Southeast Asian leaders meet in Indonesia

JAKARTA – Leaders of the Association of Southeast Asian Nations (ASEAN) met in Indonesia on Saturday for talks overshadowed by conflict on the Thai-Cambodia border and ongoing rights abuses in Myanmar.

Indonesian President Susilo Bambang Yudhoyono opened the two-day summit in the Indonesian capital, which is expected to focus on long-term efforts to create a closely integrated regional economic zone by 2015.

Other issues expected to be addressed include the scourge of human trafficking in the region, food security, territorial disputes in the South China Sea, and East Timor’s membership bid.

But even before they gathered in Jakarta, the 10-member group’s leaders were already under pressure to reject a request by military-led Myanmar to chair the block in 2014.

Human rights activists said Asean would become a “laughing stock” if they agreed to give such an honour to a country like Myanmar, a pariah state in the democratic world and serial rights abuser.

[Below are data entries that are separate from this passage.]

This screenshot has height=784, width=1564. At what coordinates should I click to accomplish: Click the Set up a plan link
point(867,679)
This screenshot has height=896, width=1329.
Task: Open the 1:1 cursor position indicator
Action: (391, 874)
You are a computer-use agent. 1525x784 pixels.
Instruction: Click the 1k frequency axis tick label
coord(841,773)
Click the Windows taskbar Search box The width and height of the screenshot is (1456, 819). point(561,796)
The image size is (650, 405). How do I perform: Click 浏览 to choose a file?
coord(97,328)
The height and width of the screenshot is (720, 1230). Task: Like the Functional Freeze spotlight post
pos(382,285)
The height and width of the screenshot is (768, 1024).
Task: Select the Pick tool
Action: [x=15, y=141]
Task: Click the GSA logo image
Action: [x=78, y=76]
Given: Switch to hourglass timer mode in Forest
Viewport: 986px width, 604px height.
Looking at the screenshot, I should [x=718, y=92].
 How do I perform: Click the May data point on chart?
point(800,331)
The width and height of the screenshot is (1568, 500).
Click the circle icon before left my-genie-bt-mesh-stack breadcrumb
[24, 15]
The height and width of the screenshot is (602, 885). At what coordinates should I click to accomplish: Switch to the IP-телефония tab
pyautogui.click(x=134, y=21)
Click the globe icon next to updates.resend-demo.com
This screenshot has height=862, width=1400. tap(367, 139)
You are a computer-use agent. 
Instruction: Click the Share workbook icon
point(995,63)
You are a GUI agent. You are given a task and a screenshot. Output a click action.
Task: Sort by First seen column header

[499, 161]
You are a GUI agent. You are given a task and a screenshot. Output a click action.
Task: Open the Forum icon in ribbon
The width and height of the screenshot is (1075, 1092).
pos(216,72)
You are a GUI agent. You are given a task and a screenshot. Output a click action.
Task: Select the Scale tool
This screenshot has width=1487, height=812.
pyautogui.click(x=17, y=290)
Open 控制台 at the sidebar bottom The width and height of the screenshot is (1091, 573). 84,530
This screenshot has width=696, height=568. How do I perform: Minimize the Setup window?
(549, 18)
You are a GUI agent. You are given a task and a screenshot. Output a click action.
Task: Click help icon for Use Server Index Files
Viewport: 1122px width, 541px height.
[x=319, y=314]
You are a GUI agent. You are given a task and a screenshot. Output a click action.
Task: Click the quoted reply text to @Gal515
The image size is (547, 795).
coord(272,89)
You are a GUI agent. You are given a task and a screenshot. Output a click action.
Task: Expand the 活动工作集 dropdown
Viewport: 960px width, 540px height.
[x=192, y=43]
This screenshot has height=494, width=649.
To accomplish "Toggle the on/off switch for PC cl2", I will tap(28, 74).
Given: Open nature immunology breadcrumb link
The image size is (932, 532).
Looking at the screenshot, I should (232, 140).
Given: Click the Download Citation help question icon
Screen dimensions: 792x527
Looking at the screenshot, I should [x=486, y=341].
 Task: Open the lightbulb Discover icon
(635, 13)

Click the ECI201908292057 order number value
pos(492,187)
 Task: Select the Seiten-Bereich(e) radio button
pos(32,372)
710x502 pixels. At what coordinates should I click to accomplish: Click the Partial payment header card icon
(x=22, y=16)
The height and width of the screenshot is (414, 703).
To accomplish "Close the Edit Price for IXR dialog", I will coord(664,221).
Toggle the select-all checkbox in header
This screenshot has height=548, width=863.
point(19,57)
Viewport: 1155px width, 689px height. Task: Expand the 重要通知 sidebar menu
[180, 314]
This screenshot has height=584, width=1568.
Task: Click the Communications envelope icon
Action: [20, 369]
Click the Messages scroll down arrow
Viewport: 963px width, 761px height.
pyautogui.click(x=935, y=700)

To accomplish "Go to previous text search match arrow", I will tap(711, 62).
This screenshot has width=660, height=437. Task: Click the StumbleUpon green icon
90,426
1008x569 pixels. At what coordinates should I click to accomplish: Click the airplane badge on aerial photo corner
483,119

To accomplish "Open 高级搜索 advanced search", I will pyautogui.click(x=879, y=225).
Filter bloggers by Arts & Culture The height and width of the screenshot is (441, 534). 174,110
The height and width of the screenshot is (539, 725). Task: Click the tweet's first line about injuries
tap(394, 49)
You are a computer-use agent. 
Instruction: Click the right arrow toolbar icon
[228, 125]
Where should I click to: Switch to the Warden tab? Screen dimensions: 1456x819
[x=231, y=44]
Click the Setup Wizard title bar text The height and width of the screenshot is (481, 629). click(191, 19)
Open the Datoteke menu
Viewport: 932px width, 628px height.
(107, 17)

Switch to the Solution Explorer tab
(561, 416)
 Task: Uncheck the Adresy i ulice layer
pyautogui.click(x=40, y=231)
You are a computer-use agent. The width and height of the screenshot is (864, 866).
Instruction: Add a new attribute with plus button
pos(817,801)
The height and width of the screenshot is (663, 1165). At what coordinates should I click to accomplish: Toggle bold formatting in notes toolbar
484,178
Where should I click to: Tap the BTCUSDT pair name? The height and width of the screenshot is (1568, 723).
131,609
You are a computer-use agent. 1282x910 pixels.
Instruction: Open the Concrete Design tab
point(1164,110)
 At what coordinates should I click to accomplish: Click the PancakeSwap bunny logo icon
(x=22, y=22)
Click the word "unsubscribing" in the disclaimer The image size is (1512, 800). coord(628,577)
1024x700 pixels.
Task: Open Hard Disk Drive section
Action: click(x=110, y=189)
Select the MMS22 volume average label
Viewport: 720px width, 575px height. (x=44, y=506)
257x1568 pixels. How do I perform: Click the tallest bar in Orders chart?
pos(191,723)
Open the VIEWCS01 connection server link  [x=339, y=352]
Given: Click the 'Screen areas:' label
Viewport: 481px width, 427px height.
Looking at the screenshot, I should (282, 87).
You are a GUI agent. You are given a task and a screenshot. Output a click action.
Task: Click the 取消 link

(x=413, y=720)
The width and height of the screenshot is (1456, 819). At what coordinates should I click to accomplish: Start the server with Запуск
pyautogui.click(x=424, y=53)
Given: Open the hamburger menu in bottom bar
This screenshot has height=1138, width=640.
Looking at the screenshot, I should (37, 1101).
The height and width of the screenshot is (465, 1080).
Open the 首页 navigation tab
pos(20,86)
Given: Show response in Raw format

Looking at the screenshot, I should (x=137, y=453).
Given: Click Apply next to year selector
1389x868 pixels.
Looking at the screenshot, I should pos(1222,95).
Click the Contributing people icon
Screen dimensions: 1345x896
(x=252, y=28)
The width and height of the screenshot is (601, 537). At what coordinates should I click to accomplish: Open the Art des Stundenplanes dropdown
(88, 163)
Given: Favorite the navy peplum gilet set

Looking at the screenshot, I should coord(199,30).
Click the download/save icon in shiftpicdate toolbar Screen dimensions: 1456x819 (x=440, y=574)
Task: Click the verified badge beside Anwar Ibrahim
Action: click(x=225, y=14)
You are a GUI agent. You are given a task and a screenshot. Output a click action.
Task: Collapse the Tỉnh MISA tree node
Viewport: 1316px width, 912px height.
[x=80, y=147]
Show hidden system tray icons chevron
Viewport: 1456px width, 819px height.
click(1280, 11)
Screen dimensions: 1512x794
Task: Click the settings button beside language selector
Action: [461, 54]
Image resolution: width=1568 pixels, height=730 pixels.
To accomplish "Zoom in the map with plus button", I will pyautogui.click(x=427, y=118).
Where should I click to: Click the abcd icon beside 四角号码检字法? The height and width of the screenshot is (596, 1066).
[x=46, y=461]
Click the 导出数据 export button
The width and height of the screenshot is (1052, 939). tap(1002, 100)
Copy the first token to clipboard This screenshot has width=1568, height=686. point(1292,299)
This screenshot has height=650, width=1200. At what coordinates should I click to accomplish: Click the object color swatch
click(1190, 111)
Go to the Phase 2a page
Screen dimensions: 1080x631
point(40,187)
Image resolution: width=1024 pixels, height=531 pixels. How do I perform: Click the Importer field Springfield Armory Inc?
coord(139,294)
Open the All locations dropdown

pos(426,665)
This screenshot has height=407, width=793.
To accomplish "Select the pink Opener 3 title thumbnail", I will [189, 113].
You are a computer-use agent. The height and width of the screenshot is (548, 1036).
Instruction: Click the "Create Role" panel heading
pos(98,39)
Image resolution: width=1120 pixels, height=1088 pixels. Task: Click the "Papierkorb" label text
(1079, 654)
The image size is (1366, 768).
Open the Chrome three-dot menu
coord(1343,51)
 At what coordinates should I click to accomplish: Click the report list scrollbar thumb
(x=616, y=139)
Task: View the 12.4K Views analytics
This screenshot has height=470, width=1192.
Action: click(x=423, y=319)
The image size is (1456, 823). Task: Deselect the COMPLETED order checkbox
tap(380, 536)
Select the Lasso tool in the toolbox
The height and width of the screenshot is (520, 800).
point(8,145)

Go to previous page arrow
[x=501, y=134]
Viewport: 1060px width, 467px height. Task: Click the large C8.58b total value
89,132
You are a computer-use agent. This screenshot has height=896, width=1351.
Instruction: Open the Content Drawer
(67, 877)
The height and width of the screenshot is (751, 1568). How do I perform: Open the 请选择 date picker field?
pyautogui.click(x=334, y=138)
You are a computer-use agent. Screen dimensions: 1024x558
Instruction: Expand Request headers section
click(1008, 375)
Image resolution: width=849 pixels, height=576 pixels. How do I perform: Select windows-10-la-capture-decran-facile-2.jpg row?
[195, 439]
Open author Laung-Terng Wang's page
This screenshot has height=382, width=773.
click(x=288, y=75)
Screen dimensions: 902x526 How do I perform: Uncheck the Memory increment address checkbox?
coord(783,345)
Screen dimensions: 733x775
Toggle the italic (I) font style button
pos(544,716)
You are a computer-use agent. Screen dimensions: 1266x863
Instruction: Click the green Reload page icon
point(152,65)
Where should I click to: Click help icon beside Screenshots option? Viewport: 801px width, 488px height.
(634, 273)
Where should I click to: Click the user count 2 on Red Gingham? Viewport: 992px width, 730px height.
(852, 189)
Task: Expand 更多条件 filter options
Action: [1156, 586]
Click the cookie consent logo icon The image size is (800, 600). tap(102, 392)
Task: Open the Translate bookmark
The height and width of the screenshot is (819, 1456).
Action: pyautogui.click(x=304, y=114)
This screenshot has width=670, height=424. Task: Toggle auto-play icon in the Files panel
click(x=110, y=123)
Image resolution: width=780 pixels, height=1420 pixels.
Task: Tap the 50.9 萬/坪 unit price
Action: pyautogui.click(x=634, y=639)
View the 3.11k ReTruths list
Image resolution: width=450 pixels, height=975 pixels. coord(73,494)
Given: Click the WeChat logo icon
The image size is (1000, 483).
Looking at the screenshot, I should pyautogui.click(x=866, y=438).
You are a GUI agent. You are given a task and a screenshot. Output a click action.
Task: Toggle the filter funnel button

They are also facing mounting pressure to do something to end a bloody border conflict between Thailand and Cambodia which has claimed 18 lives and temporarily displaced 85,000 people in recent months.

Indonesian Foreign Minister Marty Natalegawa met his counterparts from both countries in Jakarta on Friday and said the two sides had agreed to accept 15 Indonesian military observers on each side of the disputed frontier.

But he said the deployment of this modest observer mission, which would have no power to police a ceasefire, was still some way off due to unreconciled differences over troop deployments.

“We’re seeing a status quo, meaning exchange of fire and artillery, as we talk about Asean community. That’s not quite right. There’s something wrong if we keep on doing this,” he said.

Asean groups Brunei, Cambodia, Indonesia, Laos, Malaysia, Myanmar, the Philippines, Singapore, Thailand and Vietnam.